Dell EMC has launched a faster all-flash PowerScale system with 65 per cent more NVMe capacity per node. It has added a general speed boost with an OS upgrade, and claims to have made PowerScale quicker in the Google cloud as well.

The scale-out filer PowerScale product line, previously branded Isilon, has all-flash, hybrid and archive nodes. Its OneFS operating system provides inline compression and deduplication. We understand it supports mixed system clusters of up to 252 nodes.

Dell EMC’s John Shirley, VP of Product Management, Unstructured Data Solutions, called the F900 a “workhorse” for “modern high performance data lakes.” He added that users could “add in new F900 nodes or replace old nodes with new PowerScale nodes.” These have “compatibility with existing Isilon clusters, thanks to the PowerScale OneFS operating system.”

The F900 uses a 24-slot, 2U chassis, which has a 368TB maximum raw capacity using 15.36TB SSDs. It is controlled by dual-socket Cascade Lake generation Xeon processors. It supports Nvidia’s GPUDirect server CPU-bypass IO technology to feed data faster to GPUs. 

F900 front showing the 24 drive bays behind the bezel

The existing F800 and F810 have more capacity in their 4U chassis, at 924TB, than the F900. However, there are four nodes in the F800/810 chassis, meaning 231TB/node. That is why the F800 and F810 maximum raw cluster capacity is 58PB while the new F900 goes up to 93PB, 60 per cent more.

We tabulated the different F-series PowerScale systems, although there is missing performance information for some:

Dell competitor Qumulo has a P368T all-flash filer also using a 2U by 24-slot chassis, also with 368TB of raw capacity. It uses 2 x Intel Gold 6126 CPUs rated at 2.6GHz, with 12 cores. Potentially the F900’s Cascade Lake processors may be faster but your mileage may vary.


Dell EMC has also upgraded the PowerScale OneFS OS to v9.2, increasing performance for the F200 and F600 systems. Shirley claims it “speeds up PowerScale F200 (edge/entry nodes ) by 25 per cent and F600 (all-NVMe compact performance nodes) systems by 70 per cent for sequential reads.” Since we don’t know the starting numbers for these increases, we can’t speculate about what that means in deliverable performance terms. 

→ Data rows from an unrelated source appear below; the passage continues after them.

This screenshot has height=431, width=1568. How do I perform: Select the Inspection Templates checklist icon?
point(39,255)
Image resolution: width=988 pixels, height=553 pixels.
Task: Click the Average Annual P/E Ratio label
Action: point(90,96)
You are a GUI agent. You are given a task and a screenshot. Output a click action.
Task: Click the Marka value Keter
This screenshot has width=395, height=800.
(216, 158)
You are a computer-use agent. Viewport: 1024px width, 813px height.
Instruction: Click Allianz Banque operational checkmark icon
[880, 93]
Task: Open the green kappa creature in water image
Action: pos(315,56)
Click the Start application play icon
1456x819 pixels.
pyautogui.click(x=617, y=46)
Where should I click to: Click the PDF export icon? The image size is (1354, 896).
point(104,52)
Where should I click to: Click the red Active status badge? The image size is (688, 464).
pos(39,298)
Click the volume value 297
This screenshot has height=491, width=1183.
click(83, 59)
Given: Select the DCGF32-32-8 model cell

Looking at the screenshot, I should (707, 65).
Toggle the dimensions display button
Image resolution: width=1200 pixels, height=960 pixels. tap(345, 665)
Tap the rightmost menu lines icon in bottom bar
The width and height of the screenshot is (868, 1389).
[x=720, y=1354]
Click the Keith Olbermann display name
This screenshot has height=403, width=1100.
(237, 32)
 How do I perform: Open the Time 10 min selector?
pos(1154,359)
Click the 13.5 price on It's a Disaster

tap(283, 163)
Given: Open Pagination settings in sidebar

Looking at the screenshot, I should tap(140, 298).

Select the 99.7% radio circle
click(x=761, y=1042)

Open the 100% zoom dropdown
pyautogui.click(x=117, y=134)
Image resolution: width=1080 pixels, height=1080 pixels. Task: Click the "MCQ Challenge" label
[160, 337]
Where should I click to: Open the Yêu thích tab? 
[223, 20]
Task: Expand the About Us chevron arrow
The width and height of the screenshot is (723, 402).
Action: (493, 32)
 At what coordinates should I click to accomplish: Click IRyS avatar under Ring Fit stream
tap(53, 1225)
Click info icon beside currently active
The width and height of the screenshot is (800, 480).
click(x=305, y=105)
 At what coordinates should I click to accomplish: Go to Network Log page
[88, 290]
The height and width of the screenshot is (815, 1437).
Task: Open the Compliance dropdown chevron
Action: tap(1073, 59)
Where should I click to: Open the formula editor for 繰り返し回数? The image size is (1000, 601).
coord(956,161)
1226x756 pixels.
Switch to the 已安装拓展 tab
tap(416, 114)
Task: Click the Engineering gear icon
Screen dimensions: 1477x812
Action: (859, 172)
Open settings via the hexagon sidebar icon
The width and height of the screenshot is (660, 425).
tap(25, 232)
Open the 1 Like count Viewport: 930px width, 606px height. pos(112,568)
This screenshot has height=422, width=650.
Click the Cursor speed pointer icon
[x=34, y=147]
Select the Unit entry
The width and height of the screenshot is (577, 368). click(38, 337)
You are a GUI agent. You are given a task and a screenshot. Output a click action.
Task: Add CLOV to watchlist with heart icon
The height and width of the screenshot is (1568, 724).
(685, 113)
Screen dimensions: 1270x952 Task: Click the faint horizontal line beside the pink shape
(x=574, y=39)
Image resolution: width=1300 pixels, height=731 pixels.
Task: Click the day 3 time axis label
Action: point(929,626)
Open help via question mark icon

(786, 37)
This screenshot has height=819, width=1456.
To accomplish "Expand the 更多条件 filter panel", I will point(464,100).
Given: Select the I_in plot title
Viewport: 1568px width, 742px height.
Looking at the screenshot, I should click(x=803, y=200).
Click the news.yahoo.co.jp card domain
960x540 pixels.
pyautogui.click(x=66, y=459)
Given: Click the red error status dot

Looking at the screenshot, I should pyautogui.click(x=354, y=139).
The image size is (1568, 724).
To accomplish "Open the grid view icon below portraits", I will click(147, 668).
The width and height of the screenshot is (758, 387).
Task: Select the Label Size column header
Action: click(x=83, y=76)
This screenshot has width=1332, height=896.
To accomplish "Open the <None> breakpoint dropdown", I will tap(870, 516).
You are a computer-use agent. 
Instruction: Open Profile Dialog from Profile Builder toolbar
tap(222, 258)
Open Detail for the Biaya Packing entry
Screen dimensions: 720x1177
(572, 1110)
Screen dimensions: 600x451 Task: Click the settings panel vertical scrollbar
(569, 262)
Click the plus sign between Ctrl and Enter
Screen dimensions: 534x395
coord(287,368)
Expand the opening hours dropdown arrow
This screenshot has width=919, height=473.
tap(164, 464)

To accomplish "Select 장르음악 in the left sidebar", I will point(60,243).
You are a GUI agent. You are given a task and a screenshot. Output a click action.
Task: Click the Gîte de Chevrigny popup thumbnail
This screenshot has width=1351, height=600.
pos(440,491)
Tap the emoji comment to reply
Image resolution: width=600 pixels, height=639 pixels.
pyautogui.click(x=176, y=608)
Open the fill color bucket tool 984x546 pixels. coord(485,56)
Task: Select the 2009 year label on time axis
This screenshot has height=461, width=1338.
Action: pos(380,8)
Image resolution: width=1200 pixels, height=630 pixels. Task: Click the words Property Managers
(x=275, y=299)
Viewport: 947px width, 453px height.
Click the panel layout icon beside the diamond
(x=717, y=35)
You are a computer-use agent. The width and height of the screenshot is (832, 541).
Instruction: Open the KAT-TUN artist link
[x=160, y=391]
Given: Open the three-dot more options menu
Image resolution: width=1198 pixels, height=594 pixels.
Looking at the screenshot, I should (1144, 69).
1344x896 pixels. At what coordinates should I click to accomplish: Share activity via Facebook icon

V9.2 OneFS has remote direct memory access (RDMA) support for applications. Shirley said users with network file systems (NFS) benefit from accelerated GPU-powered applications, significantly higher throughput performance and low latency communication, especially for single connection and read intensive workloads.

PowerScale for Google Cloud is now available with all-flash Tier 1 Agile configurations. Shirley said these deployment options “offer a lower entry point with reduced minimum capacities and shorter commitment terms.”

We will be interested to see how PowerScale systems using GPUDirect compare to DDN, Pavilion Data, VAST Data and WekaIO systems in throughput terms.